I was pretty terse about my definition of instinct in my original post, because I thought the post had gone on long enough. But the idea I that am trying to get at is grounded in the concept that emotion and gut feel drive more decisions than we would like to admit, with logic applied to back-justify the decision. Then part two is that by the time someone has risen to the level of decision authority that SW/EE/ME are all answering up through their portfolio, they probably have baked in a lot of intuition about the branch they came up through. That intuition informs their decisions -- but may not be reliable outside of their comfort zone.
Someone who came up through software intuitively knows that while "it is only a 3 line change in each of 4 files", making the change in master is only the beginning. Also on deck are: back-porting and validating in the 4 release branches still running on the 4 hardware versions in the field, and pushing the update reliably, oh, and it changes the log format so our log monitor query needs to be updated and validated.
EE -- yes, it is just changing out one connector -- but we need the latching version and only two latching variants are available, and one requires moving a mounting hole which would require chassis rework, the other is expensive and has a 12 week lead time... and in any case we need to update the test fixtures.
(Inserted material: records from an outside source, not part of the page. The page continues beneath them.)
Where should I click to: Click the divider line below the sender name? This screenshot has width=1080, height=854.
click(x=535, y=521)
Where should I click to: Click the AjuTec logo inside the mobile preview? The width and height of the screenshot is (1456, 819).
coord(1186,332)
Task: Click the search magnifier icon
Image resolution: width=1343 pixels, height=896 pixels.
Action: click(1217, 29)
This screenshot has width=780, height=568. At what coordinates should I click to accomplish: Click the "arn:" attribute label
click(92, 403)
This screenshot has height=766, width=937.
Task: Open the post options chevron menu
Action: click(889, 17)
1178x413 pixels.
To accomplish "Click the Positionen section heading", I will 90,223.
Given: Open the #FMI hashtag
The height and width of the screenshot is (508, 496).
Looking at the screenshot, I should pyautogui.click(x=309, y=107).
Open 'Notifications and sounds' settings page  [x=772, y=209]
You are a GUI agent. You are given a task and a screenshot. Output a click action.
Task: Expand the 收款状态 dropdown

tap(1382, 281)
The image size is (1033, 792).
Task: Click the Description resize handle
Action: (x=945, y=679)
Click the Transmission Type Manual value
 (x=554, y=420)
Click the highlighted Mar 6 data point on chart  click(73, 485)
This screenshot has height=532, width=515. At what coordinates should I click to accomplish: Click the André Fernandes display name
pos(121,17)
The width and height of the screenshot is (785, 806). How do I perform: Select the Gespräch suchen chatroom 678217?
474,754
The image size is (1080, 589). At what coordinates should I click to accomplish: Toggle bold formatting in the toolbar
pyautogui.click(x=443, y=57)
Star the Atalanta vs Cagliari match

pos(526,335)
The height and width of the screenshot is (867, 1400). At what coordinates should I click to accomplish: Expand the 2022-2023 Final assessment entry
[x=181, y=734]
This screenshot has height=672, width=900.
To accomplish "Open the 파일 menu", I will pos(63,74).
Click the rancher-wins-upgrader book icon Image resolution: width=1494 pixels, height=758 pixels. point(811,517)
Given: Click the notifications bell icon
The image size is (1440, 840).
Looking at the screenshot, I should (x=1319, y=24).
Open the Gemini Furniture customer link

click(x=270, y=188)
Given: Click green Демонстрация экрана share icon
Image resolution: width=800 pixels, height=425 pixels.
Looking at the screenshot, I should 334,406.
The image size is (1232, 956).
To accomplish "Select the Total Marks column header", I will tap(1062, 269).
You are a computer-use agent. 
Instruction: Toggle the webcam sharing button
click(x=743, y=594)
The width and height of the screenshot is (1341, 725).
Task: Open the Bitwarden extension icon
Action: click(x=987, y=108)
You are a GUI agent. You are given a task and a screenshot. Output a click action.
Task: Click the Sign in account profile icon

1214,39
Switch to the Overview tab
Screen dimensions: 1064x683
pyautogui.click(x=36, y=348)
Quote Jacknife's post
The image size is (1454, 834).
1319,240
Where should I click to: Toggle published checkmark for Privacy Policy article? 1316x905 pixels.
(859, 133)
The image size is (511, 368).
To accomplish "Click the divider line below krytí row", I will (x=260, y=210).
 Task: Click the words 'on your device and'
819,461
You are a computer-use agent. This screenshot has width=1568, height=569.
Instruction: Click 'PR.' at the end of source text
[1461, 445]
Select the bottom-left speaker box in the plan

And we need to keep some of the old test fixtures around for the old rev, and while we could save some money by reworking some of our old test fixtures, who has time to write and validate the engineering change order for the test fixture rework?
ME -- yes it is only moving two mounting holes, but both the chassis and the skins need to move, so we either have to rework the fleet to accept new skins, or do two sets of expensive tooling for the skins, or do some kludge adapter that allows new skins on old chassis, but we need to vibration test that.
Intuition and instinct are about understanding the implications and the unarticulated risks buried with decisions.